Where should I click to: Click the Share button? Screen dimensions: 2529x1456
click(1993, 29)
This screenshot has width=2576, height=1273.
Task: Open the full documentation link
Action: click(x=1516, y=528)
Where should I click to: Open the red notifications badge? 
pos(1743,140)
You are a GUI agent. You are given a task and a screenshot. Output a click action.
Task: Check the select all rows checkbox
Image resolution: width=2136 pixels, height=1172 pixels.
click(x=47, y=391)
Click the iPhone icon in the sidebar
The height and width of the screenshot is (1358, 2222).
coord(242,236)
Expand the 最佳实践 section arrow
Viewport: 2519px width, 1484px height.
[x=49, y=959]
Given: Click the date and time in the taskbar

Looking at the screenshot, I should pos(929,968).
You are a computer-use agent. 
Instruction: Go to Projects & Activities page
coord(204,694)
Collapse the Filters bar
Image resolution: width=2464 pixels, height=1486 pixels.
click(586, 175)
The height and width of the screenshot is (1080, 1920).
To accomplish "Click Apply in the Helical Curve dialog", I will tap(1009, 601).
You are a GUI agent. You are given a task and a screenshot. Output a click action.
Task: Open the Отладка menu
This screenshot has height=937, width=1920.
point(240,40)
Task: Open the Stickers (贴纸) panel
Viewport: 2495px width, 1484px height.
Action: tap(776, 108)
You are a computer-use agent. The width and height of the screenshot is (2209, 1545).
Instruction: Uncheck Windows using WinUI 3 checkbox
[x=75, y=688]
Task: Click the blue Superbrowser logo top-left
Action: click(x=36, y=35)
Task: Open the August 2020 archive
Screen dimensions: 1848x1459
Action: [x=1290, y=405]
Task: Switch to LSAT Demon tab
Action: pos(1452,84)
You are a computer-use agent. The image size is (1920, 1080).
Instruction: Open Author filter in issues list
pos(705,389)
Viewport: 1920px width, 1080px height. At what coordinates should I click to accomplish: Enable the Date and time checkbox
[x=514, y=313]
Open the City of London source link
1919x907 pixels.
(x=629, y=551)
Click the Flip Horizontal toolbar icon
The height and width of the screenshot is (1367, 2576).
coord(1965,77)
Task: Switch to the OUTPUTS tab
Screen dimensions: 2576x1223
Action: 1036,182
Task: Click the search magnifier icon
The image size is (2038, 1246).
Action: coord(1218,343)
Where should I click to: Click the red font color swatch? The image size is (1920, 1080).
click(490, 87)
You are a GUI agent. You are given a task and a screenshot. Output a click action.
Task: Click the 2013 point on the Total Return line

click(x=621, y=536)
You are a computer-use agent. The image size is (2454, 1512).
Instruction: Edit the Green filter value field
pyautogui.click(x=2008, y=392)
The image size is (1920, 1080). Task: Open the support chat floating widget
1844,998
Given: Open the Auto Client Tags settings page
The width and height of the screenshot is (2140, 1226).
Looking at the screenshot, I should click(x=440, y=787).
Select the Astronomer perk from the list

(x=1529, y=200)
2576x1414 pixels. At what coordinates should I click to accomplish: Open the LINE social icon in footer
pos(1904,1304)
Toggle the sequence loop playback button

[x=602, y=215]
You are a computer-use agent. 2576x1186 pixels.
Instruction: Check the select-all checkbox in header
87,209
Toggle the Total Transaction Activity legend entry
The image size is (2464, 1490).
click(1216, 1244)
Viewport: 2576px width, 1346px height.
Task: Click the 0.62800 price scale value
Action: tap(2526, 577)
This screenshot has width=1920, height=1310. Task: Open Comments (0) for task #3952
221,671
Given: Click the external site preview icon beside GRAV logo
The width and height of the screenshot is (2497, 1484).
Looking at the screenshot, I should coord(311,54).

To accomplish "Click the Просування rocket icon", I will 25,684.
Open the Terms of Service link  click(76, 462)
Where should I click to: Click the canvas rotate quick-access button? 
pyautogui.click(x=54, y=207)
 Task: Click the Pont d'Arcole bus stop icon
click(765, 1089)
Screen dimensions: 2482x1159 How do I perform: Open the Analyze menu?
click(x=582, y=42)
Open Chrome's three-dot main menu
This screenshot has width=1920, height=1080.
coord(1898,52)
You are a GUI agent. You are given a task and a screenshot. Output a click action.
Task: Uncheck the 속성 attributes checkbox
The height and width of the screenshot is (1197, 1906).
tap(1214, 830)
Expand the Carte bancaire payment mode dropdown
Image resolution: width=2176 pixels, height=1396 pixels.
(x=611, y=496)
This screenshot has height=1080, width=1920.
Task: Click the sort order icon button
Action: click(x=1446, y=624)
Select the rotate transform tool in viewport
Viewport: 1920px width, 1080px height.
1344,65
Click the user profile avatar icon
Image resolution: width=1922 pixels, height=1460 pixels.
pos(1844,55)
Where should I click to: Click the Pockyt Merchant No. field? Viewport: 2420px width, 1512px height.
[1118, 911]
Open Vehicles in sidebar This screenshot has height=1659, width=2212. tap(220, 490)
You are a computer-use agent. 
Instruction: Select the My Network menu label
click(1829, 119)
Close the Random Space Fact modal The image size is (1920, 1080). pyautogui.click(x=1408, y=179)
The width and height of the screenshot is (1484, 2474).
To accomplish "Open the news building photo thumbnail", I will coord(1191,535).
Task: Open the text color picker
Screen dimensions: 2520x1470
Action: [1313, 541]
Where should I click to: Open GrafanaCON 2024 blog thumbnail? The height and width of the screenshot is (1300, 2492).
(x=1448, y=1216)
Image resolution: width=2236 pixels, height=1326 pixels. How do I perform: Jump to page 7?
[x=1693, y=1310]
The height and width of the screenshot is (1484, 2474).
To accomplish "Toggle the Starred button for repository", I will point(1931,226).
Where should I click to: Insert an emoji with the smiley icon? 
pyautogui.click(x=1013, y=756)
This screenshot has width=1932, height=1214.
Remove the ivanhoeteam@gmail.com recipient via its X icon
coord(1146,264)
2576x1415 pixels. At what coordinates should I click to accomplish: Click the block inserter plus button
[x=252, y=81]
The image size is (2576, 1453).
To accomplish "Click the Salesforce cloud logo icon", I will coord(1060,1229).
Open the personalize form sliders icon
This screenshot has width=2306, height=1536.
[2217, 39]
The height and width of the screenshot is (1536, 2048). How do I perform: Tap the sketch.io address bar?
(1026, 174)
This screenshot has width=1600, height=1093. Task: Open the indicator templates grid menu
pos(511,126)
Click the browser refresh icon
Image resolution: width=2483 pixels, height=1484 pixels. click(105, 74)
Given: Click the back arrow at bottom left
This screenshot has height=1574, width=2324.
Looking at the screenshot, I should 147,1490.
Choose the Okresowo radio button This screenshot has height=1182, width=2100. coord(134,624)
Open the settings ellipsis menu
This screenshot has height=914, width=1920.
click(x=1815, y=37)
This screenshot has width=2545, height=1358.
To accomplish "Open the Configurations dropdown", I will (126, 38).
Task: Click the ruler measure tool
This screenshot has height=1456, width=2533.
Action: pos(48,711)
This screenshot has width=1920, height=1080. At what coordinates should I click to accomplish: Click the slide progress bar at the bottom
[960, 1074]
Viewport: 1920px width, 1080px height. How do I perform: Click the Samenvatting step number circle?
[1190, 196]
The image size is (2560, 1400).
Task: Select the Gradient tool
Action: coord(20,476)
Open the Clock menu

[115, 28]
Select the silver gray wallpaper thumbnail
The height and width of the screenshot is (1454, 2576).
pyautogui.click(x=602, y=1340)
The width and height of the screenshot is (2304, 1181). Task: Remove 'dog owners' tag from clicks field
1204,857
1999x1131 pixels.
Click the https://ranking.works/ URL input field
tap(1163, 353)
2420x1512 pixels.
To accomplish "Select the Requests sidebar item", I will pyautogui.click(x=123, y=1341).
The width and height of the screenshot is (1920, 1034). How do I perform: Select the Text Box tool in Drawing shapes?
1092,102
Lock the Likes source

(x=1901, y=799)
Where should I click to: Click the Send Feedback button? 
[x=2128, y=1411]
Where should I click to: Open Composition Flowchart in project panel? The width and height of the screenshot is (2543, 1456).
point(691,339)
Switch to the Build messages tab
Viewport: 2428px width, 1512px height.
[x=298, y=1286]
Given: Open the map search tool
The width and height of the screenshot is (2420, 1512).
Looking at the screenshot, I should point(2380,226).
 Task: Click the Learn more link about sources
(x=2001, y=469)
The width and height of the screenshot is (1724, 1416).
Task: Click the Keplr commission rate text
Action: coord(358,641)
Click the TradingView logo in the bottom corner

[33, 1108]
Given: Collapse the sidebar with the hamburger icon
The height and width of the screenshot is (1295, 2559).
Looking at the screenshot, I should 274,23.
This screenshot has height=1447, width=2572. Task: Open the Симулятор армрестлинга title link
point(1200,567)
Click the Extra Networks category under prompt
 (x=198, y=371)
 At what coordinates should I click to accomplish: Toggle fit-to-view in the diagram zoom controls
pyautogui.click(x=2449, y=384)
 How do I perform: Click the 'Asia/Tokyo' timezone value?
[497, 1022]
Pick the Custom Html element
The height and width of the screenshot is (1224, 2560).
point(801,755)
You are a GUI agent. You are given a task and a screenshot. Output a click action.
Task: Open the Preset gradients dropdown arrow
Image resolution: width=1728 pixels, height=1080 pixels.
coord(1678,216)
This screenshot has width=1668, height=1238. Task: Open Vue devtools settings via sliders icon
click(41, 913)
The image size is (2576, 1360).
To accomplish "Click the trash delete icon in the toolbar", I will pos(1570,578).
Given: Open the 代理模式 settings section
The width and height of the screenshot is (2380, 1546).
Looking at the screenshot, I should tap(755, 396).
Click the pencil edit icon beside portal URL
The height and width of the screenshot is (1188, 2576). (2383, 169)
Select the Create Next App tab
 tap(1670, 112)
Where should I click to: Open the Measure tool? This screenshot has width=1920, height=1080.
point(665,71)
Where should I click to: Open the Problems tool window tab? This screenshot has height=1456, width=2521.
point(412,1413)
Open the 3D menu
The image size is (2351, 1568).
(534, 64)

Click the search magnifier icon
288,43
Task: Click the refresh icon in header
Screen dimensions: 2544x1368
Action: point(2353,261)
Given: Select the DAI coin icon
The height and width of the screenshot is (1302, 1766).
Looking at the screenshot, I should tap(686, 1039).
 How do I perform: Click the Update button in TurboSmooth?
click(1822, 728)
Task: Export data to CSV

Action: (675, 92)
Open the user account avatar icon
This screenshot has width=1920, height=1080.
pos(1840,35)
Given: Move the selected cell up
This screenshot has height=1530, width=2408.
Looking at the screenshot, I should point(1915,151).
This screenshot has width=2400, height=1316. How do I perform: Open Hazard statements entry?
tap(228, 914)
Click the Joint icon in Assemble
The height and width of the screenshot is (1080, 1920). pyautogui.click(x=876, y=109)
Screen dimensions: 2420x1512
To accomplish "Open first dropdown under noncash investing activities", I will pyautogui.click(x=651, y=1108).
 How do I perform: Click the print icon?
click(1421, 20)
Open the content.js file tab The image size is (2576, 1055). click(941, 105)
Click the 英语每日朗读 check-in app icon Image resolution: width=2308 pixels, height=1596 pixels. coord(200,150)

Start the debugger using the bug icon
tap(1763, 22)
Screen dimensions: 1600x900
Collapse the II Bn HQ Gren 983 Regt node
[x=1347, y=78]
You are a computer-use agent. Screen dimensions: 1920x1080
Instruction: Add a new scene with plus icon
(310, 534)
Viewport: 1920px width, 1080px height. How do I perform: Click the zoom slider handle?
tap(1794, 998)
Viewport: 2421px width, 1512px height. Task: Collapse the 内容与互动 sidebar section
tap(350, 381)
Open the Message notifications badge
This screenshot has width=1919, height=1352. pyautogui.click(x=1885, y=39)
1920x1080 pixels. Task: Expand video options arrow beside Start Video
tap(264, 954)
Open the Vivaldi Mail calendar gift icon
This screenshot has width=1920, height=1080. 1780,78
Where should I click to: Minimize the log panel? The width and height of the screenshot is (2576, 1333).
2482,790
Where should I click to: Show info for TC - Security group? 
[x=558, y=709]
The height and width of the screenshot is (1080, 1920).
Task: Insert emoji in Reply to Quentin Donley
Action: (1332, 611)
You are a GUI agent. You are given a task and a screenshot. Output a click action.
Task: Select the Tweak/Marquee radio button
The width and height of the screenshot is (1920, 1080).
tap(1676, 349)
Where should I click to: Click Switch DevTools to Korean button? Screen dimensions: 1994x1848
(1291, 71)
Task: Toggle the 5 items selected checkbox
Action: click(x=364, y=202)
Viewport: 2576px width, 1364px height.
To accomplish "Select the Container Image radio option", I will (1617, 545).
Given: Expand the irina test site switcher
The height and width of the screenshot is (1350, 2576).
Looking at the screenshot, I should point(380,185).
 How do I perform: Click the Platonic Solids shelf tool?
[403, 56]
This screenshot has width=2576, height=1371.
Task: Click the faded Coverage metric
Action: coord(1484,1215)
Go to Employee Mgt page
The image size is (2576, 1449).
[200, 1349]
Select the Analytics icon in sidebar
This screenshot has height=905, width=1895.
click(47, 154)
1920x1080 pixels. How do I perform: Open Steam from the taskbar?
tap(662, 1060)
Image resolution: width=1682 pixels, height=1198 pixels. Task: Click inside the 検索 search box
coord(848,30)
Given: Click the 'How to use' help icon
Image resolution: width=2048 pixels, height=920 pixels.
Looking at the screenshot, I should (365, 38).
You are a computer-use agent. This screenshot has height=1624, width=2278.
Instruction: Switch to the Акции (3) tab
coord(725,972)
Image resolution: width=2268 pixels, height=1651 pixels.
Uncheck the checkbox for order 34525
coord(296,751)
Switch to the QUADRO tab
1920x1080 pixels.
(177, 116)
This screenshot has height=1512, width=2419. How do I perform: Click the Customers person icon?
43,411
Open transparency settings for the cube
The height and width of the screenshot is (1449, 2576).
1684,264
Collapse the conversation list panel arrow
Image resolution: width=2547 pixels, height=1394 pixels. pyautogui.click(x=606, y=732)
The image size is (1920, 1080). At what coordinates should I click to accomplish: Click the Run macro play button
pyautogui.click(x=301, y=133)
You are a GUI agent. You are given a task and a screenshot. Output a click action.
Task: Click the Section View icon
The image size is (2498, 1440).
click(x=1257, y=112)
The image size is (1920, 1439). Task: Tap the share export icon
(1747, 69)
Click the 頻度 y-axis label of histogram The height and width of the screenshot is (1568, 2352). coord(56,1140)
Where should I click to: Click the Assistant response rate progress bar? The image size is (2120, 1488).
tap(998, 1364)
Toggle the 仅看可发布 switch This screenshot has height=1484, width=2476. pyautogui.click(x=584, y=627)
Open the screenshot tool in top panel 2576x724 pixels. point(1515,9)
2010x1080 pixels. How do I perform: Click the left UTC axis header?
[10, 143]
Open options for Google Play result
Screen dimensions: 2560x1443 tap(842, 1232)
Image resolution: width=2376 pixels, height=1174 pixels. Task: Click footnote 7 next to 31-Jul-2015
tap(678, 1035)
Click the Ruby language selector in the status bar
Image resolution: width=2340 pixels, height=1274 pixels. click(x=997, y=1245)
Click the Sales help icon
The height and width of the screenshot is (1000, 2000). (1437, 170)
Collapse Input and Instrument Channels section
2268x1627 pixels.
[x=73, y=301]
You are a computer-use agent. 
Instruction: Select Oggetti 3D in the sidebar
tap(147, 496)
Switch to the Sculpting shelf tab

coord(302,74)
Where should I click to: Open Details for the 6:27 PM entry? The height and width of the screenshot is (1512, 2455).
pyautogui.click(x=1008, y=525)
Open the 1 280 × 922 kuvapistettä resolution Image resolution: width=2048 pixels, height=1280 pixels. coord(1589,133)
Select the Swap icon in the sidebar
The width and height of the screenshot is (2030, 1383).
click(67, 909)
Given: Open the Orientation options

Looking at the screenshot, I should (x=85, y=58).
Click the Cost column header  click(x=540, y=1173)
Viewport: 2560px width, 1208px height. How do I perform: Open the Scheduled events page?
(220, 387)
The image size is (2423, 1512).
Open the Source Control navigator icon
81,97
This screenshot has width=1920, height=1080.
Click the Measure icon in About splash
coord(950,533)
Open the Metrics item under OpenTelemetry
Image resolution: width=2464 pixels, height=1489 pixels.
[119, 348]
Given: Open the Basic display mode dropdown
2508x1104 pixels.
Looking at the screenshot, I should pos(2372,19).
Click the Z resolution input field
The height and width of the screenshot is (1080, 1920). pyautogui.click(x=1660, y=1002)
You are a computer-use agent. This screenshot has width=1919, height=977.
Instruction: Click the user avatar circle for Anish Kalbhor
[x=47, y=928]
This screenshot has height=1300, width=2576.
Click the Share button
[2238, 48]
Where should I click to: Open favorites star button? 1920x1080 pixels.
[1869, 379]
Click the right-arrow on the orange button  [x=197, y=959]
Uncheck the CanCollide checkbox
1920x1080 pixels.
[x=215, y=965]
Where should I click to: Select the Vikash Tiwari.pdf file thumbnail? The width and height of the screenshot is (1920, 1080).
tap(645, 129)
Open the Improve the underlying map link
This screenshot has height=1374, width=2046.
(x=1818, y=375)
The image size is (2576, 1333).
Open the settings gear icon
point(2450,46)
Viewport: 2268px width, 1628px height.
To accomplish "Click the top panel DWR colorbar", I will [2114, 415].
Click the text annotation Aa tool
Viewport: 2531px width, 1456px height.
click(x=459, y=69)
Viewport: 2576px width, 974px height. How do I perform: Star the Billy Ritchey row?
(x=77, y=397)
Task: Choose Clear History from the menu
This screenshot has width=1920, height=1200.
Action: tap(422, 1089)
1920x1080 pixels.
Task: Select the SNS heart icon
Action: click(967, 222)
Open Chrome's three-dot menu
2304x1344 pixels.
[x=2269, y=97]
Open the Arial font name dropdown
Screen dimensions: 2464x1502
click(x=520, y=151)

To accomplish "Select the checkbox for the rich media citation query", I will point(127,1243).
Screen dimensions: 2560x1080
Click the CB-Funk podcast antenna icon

> _What you are asked to do_:
Identify the lines above that contain the word "computer", then copy them.

> _Written answer_:
You are a computer-use agent. 
You are a computer-use agent. The width and height of the screenshot is (2209, 1545).
You are a computer-use agent. The image size is (1920, 1080).
You are a computer-use agent. The image size is (2454, 1512).
You are a computer-use agent. 2576x1186 pixels.
You are a computer-use agent. 
You are a computer-use agent. Screen dimensions: 1920x1080
You are a computer-use agent. This screenshot has height=1624, width=2278.
You are a computer-use agent. 
You are a computer-use agent. This screenshot has width=1919, height=977.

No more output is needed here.